Amaneció sola, muy sola, totalmente desnuda tirada sobre un suelo de piedra encharcado de agua, tiritando de frío, después de haber soportado cubos de agua helada durante toda la noche. El rímel que había recorrido su cara a causa de las lágrimas derramadas a lo largo de las horas, le daba un aspecto de ultratumba, casi inhumano. Sus cabellos mojados y revueltos se enredaban en su cuello enrojecido y algunos parecían querer estrangularlo, aún más de lo que ya lo había sido. Con su cuerpo dolorido, marcado por el desprecio de los látigos y las humillaciones recibidas durante toda la noche, pensó en las razones que le habían llevado a aquel lugar la noche anterior. Siempre buscaba el dominante más cruel para entregarse de forma extrema, el más depravado, el más insensible, aquel que pudiera maltratar sus carnes y su mente con el mayor de los desprecios. Necesitaba dosis fuertes de humillación, castigos físicos que redimieran todas sus faltas. Pero después de cada sesión siempre acababa arrepintiéndose. Siempre. Ni una sola vez su alma quedó satisfecha.
Cuando volvió a tomar conciencia de la realidad que le rodeaba, pudo observar a sus pies el precioso vestido rojo, que había comprado la semana pasada para gustarle, hecho ahora jirones. Buscó su braguita para cubrirse y solo encontró un trozo que había sido utilizado para amordazarla. Las colillas del suelo que tenía a su alrededor le recordaron de golpe aquellas quemaduras profundas que tenia en las palmas de sus manos y que tanto le escocían. Sacrificio. Redención. Expiación de sus pecados. Y dolor, mucho dolor. Su lengua seca aún conservaba el recuerdo de la ceniza que había sido depositada sobre ella. En el extremo de la estancia, los zapatos que habían forzado su vagina y su ano le esperaban revueltos, luciendo unos tacones de ante negro de 14 cm, sucios y blanquecinos, y a su lado pudo ver el pañuelo de seda que había cubierto sus ojos durante toda la velada aún mojado. Intentó ponerse en pie, pero tuvo que apoyarse en la pared salpicada de orina para poder incorporarse.

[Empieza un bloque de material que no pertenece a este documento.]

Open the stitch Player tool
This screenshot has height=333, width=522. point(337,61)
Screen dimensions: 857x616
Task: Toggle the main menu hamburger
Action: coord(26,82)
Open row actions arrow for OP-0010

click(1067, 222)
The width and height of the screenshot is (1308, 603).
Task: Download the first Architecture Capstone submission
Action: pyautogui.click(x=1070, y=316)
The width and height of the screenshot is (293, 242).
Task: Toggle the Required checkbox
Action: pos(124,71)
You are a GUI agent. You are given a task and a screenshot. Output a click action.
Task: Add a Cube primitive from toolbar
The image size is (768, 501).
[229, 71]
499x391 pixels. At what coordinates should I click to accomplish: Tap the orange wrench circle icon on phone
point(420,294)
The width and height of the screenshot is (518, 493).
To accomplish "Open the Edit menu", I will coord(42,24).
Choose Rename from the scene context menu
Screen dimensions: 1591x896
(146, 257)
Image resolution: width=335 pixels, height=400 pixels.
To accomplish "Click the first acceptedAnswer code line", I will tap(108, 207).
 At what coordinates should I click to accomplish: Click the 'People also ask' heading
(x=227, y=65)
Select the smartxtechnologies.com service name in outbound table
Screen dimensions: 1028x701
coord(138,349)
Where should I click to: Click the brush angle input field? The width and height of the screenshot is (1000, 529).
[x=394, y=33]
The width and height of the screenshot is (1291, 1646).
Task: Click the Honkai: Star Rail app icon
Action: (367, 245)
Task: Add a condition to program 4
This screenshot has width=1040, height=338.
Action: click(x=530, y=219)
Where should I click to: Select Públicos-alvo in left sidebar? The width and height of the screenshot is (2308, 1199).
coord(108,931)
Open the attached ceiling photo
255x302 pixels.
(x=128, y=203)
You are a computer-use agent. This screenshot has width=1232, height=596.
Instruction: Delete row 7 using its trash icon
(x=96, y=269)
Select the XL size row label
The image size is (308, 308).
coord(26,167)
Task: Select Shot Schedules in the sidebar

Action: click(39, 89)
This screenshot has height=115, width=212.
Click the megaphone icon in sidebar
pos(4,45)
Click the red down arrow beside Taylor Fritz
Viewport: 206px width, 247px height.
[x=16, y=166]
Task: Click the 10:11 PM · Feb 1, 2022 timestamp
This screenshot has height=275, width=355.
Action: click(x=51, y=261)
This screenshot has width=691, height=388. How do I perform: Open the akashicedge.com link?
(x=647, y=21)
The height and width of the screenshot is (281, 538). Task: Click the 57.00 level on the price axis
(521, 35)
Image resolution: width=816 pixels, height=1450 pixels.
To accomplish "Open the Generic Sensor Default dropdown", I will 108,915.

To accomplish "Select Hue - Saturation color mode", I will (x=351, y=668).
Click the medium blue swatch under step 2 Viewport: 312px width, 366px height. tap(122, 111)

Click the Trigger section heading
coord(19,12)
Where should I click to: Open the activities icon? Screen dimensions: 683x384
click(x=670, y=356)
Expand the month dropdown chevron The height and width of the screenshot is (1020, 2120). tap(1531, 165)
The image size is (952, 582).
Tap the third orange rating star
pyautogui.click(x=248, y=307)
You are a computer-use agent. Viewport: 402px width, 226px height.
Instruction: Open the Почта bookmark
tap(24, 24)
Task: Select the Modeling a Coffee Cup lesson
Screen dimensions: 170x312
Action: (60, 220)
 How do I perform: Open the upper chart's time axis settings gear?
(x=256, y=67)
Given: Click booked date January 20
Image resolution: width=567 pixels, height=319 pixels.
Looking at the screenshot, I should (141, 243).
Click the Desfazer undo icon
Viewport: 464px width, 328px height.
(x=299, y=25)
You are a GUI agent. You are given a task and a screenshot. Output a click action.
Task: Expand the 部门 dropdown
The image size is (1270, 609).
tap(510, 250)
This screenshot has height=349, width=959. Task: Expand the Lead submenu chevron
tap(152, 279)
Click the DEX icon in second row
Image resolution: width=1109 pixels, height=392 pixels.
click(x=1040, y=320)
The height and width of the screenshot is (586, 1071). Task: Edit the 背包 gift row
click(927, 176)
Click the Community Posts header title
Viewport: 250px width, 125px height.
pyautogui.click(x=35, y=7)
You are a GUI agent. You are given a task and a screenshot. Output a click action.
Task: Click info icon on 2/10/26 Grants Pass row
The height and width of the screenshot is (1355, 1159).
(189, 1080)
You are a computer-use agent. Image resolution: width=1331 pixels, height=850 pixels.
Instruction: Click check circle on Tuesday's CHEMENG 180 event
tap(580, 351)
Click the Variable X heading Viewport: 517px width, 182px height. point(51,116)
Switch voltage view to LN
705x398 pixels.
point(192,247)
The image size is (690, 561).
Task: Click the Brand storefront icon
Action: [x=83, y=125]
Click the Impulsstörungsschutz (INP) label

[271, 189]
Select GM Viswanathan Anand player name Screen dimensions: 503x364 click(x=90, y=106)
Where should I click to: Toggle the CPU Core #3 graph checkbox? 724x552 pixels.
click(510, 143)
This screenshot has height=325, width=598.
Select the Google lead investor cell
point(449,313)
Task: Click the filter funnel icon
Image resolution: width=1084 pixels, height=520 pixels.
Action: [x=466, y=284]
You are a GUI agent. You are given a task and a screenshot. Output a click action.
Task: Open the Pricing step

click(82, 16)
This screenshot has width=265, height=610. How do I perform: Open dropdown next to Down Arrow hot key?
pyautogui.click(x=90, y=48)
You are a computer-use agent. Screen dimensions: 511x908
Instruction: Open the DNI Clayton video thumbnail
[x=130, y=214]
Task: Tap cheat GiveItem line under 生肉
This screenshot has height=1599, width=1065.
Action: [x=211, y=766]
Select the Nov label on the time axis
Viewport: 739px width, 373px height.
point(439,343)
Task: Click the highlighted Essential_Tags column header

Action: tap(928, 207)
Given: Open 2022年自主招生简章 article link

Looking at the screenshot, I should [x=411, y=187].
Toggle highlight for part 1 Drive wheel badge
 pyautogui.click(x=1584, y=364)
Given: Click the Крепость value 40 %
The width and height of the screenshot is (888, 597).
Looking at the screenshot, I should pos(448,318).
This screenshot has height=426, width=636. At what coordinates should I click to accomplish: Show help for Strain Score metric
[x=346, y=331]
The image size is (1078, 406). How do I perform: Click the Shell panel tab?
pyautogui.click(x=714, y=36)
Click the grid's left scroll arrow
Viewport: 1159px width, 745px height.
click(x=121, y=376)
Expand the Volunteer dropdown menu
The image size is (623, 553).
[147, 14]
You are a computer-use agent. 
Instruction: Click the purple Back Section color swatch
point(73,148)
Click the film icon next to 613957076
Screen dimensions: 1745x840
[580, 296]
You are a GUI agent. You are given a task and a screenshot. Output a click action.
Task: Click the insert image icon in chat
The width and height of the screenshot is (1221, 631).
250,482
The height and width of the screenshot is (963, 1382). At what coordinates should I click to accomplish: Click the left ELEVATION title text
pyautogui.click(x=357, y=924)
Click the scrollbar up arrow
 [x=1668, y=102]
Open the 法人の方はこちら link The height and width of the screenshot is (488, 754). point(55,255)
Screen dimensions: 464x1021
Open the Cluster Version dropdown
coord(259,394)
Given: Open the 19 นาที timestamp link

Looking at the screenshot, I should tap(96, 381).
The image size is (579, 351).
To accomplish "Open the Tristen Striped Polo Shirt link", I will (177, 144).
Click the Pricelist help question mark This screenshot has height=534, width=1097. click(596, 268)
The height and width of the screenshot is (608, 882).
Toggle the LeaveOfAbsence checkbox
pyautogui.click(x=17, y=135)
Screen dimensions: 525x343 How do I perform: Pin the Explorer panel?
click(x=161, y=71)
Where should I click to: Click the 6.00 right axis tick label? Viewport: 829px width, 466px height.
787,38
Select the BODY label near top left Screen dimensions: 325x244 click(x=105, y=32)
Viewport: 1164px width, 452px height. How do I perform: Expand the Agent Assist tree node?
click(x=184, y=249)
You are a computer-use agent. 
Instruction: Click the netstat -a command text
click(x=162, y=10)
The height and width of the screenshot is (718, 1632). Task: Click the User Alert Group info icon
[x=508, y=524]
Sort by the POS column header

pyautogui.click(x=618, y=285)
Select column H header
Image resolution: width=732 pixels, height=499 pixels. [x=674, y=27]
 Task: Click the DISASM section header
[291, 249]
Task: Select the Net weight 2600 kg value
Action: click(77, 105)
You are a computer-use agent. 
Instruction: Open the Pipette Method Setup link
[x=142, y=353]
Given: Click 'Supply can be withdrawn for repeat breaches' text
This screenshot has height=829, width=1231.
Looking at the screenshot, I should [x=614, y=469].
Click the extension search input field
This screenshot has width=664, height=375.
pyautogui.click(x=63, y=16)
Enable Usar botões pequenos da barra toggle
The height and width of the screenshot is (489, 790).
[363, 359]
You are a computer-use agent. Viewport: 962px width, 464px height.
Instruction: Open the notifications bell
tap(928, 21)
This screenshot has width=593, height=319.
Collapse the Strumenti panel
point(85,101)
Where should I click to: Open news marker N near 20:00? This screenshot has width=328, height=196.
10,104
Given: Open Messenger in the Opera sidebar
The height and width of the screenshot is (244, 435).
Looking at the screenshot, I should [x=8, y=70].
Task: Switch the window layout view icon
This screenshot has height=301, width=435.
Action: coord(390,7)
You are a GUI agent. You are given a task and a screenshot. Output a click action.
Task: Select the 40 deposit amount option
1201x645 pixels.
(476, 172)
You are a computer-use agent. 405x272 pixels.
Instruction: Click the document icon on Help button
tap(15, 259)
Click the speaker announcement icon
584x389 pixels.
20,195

Anduvo tambaleándose unos pasos hasta que por fin alcanzó sus zapatos y los puso como pudo, pero perdió el equilibrio y cayó al suelo de bruces. Como una perra perdida se arrastró a cuatro patas hasta que pudo alcanzar por fin el baño. Con gran esfuerzo se apoyó sobre el lavabo y se puso en pie con la intención de lavarse la cara. Cuando observó en el espejo las marcas que el látigo de cuero había dejado en su espalda, su pensamiento voló a toda velocidad hasta la niña temerosa que sus padres castigaban a menudo con un cinturón, porque era según ellos una mala persona. "Soy mala", me decía cada vez que me llamaba por teléfono llorando después de una sesión. "Mis padres no me quieren, no me llaman nunca, porque no supe ser lo que ellos deseaban"." Soy mala", me volvía a repetir con esa voz pequeñita que ponía, como de niña, que la reducía a la nada y que salía del rincón mas oscuro de su corazón." Eleva esa voz, y háblame con la tuya", le repetía una y mil veces. "Tú no eres mala". "He vuelto a caer", me comentaba de nuevo, susurrándome al otro lado del teléfono a la vez que sollozaba.
Cuando lavó su cara y volvió a mirarse de nuevo en el espejo con el rostro ya limpio, pudo ver sus bellos ojos azules adornando un rostro precioso. Y en ellos volvió a intuir aquella niña pequeña, pero esta vez lloró, lloró sin parar durante horas como lo hace un niño desconsolado, que sabe que ha perdido a sus padres para siempre en una multitud.